Question

A rectangular plate of glass initially has the dimensions $$0.200 \mathrm{~m}$$ by $$0.300 \mathrm{~m}$$. The coefficient of linear expansion for the glass is $$9.00 \times 10^{-6} / \mathrm{K}$$. What is the change in the plate's area if its temperature is increased by $$20.0 \mathrm{~K}$$ ?

Answer

**step1 Calculate the Initial Area of the Glass Plate**

First, we need to find the initial area of the rectangular glass plate before its temperature changes. The area of a rectangle is calculated by multiplying its length by its width.

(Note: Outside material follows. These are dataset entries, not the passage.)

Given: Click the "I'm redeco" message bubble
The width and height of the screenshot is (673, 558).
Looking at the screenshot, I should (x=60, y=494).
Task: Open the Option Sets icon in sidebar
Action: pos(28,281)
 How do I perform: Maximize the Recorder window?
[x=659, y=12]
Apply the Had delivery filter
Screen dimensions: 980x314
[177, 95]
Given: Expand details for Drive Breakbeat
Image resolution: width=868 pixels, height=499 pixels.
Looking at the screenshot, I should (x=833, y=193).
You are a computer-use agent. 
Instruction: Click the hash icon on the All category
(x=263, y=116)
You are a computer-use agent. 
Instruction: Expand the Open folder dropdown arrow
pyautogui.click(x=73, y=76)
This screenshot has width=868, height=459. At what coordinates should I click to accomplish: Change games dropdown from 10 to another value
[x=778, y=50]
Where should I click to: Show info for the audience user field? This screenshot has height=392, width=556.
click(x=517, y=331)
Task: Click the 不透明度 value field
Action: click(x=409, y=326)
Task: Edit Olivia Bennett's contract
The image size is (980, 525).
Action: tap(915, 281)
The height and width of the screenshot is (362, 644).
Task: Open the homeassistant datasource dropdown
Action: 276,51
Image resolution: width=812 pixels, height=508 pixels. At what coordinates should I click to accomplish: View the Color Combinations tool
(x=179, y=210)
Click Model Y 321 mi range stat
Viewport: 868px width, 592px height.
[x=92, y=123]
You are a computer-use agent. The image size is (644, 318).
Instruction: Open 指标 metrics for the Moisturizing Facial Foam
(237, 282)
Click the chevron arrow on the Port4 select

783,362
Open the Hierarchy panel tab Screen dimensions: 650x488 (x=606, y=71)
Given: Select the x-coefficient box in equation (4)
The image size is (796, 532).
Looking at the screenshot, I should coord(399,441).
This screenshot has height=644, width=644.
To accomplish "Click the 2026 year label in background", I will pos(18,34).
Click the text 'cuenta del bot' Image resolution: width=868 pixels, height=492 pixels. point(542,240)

$$\text{Initial Area} (A_0) = \text{Initial Length} (L_0) \times \text{Initial Width} (W_0)$$

Given: Initial length $$L_0 = 0.300 \mathrm{~m}$$ and Initial width $$W_0 = 0.200 \mathrm{~m}$$. Substitute these values into the formula:

$$A_0 = 0.300 \mathrm{~m} \times 0.200 \mathrm{~m} = 0.0600 \mathrm{~m^2}$$

**step2 Determine the Coefficient of Area Expansion**

When a material expands due to temperature, its area also increases. The coefficient of area expansion ($$\beta$$) is approximately twice the coefficient of linear expansion ($$\alpha$$) for small changes in temperature. This relationship helps us determine how much the area changes per degree Kelvin.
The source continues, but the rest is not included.